Passage provided section start

By Dermot Butler, Chairman of Custom House Global Fund Services Limited – Managed accounts are not a new phenomenon, despite some of the media hype which would lead readers to assume that they are a recent addition to investors and investor’s armoury. In fact historically most CTAs would never have opened a fund if they had not started life offering managed accounts, which they did as a way to corral Assets Under Administration (“AUM”).

But, as soon as they had sufficient AUM they then formed a fund and encouraged their smaller investors to switch. This was because it was much more efficient for the manager to manage one fund account rather than a collection of often quite small managed accounts. It has to be said that many of the smaller investors were happy to go the fund route for their own convenience.
 
That convenience largely reflects the fact that the fund is administered for the investor, whereas the managed account administration is usually left up to the investor. Having said that, many of the larger institutional investors (educational endowments, as well as pension and sovereign wealth funds) prefer the managed account for very specific reasons, including, inter alia, the fact that managed accounts provide the investor with certain clear advantages over investing through a fund.
 
For example managed accounts provide full and open transparency, with the ability for the investor to control the trading (i.e. close the account if necessary on demand). Full transparency means that a managed account offers daily dealing which is not usually available through a fund.
 
It is important to remember that transparency within a managed account is not always what it is cracked up to be. An investor in a managed account who has full transparency is in the position to see what is going on and, as such, takes on some of the responsibility and risk should the account blow up – why didn’t they see it coming?
 
This criticism would apply particularly to managers of funds of funds or managers of other third party investment vehicles such as endowments or pension plans and the problem is of course that many of the managers of the managed accounts offer complex trading programmes which require complex minds to analyse. This is not always (in fact rarely) possible with a small investor. Even the very large institutional investors may not have the expertise in house. It has to be recognised that investors in a fund of funds will expect the manager of that fund of funds to understand the investments that they have made and to be able to interpret the trading activity. They will not be forgiven easily if there is a blow up which was neither anticipated nor understood by the manager of the fund of funds.
 
Other advantages are that the investor can negotiate customised terms with the manager, not only with regard to reporting, fees and other administrative matters, but also the investor may want to customise the actual trading activity – say exclude Forex Trading, or increase the weighting in metals – neither of which can be done by an investor in a fund. Managed accounts usually have lower admin costs and furthermore the investor has a greater control over the bank accounts and cash movements – this has become very important post-Madoff.
 
The introduction of the managed account platform, which if I recall correctly, must have been at least 10 or even 15 years ago, has added a new dimension, particularly for institutional investors and indeed for many managers. A well run managed account platform will, or should, generate sales and thus has a marketing advantage, assuming the platform operator has any promotional expertise. However it can be seen that managed account platforms on the whole (with a couple of clear exceptions) are often more expensive than a stand-alone managed account and often match the cost of a fund, including internal expenses.

Passage provided section end

### Task 1
In the records, take everything from the line containing "This screenshot has width=614, height=375." through the end of the records and write it out again with "coordinates" changed to "location" and nothing else altered.
The records below have no connection to the article on managed accounts.

Data section start

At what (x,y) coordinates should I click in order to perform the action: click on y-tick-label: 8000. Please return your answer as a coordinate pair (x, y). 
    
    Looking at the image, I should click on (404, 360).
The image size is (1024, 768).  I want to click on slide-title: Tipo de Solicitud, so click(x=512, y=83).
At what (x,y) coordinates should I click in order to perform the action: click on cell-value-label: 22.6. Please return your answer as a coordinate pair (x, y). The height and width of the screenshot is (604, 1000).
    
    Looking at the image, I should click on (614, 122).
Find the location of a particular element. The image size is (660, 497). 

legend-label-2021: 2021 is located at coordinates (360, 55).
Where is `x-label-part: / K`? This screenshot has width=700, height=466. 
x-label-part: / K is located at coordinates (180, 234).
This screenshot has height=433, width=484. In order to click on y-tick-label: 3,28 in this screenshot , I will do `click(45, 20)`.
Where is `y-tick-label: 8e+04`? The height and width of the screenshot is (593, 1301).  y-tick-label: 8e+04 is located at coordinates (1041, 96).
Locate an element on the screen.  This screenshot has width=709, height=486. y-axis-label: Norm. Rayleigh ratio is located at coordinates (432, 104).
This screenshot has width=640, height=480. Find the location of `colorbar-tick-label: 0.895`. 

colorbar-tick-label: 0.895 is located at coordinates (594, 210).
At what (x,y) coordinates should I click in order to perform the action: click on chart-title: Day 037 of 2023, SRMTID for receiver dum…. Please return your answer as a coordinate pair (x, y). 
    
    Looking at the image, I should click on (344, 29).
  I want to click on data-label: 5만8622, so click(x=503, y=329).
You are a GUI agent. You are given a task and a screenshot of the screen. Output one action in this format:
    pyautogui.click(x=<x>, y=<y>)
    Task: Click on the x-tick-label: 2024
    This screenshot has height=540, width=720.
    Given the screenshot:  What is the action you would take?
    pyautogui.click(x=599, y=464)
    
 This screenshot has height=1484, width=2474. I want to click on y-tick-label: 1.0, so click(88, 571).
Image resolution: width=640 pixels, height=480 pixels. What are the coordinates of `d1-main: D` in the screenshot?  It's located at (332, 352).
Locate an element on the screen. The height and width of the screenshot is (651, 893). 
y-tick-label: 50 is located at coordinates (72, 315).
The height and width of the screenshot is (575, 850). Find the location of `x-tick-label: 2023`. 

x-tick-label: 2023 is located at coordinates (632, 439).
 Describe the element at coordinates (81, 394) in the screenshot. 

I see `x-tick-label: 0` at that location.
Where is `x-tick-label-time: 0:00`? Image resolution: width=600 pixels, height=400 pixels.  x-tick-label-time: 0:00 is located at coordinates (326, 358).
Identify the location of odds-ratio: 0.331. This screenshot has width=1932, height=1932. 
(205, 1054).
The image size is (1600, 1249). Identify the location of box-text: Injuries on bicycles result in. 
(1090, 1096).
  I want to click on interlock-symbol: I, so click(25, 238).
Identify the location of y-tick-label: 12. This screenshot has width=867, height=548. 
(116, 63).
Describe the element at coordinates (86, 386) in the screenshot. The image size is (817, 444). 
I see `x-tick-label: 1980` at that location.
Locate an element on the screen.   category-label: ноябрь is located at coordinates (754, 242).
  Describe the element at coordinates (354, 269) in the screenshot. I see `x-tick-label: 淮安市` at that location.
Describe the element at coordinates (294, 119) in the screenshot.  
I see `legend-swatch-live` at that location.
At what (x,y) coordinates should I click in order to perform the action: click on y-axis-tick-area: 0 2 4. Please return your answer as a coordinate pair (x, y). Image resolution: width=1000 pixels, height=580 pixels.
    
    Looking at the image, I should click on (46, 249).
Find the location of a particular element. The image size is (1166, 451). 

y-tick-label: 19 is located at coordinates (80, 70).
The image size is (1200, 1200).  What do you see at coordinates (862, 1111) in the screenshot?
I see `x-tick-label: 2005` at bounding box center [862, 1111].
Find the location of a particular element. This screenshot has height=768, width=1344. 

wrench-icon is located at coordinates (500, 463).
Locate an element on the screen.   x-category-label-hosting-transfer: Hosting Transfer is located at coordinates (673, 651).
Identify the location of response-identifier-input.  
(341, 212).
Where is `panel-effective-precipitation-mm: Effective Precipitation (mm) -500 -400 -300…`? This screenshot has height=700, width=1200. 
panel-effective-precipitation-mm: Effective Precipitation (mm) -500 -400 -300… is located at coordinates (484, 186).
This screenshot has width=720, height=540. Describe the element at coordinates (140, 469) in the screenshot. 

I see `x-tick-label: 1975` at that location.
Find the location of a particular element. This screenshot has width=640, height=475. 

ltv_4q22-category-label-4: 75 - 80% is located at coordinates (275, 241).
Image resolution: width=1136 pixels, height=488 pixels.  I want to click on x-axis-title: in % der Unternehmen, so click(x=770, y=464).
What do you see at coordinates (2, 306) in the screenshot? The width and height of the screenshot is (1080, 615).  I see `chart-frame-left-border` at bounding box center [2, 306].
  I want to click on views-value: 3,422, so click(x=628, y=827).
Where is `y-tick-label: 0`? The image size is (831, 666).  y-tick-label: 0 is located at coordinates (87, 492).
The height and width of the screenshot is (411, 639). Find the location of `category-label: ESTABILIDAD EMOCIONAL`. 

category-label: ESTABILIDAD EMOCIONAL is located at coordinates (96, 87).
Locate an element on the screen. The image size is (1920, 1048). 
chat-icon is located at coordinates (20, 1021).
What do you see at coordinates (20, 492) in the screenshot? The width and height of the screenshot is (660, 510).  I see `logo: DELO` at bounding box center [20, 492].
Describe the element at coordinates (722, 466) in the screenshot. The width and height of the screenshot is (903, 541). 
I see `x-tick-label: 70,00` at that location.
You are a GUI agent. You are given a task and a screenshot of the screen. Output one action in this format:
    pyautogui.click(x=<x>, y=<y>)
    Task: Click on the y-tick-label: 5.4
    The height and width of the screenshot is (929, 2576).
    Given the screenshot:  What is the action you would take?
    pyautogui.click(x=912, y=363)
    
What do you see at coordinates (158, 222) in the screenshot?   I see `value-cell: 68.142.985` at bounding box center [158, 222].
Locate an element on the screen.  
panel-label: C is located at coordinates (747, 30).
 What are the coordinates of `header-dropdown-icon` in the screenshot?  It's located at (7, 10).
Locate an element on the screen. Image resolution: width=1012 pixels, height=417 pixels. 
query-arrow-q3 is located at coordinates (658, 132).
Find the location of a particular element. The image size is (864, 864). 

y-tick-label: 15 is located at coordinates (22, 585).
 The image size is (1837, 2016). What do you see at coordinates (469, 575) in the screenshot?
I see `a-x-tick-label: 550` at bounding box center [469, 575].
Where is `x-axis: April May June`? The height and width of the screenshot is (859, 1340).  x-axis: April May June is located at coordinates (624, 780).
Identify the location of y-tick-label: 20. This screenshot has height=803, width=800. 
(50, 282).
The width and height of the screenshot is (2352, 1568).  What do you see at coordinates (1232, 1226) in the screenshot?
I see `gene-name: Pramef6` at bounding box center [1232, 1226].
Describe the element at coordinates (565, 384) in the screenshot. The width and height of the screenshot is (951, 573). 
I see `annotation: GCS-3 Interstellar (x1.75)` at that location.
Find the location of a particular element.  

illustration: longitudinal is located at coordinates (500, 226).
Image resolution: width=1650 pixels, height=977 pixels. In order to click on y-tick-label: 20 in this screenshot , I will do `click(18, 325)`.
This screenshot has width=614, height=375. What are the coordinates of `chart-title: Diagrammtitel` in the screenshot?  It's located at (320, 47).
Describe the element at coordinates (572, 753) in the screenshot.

Data section end

### Task 2
Pick up the article on managed accounts right after its final sentence and continue it.

### Written response 1
This screenshot has width=614, height=375. What are the location of `chart-title: Diagrammtitel` in the screenshot?  It's located at (320, 47).
Describe the element at location (572, 753) in the screenshot.

### Written response 2
 
It goes without saying that anybody getting involved with a managed account platform should do their due diligence and days when one could say that they are safe because they are mostly run by big banks has been proven to be wishful thinking. Having said that, there is, at the time of writing, one particular quite large managed account platform having major, apparently cashflow, problems, although nobody is quite sure what they are because everything is “alleged” but, as of today, nothing is “proved”.
 
Another advantage of a managed account platform, particularly a private or customised managed account platform, is that the manager of that platform can carry out in-depth risk monitoring on a daily basis which you will not get if you invest in a fund and of course the investment is not pooled with any other entity or investor. Furthermore, it is possible to establish a managed account as a quasi multi-strategy fund by allocating different portions of the assets of the account to different managers.
 
Having said all of that, for a managed account platform to be efficient, the operators must have advanced technology and systems to match. This may be provided in-house or can be outsourced to the administrator that is selected to administer the platform. In this day and age the administration of funds and for that matter managed accounts is no longer a simple accounting process designed to produce an accurate NAV, which frankly was the primary function of the administrator ten years or so ago. Today administrators are data processors.
 
The NAV calculation is a given but the reports that are required both by managers and their investors, as well as regulators are now detailed and complex and in many cases customised. That is another advantage of the customised managed account platform in that the data that goes in, and is drawn down by the administrator, can then be processed and regurgitated in the form of a wide variety of reports i.e. data that can be manipulated to produce these reports.
 
Reports can vary from classic performance reports, with attribution, to detailed risk analysis. It is stating the obvious that as investors become more sophisticated, their investments become more sophisticated and their requirements become more sophisticated, so the reports produced by the administrator need to become more sophisticated.
 
It is very easy to say all that but with the plethora of regulation that has been pouring out of Europe and the United States, in particular, over the past two years, the pressure on IT departments to produce the reports that are required by the regulators as well as the managers is enormous. Most administrators have stepped up to the plate and some have announced new reporting platforms – indeed Custom House will be announcing in the very near future their own “Gateway” reporting module which will make life a lot easier for many managers and investors.
 
Dermot S L Butler is Chairman of Custom House Global Fund Services Limited, a member of the TMF Group, which offers 24/7, a total administration service out of fully integrated offices in Chicago, Dublin, Malta and Singapore
 
For further information, please visit the Custom House website: www.customhousegroup.com or contact: Dermot S L Butler, [email protected].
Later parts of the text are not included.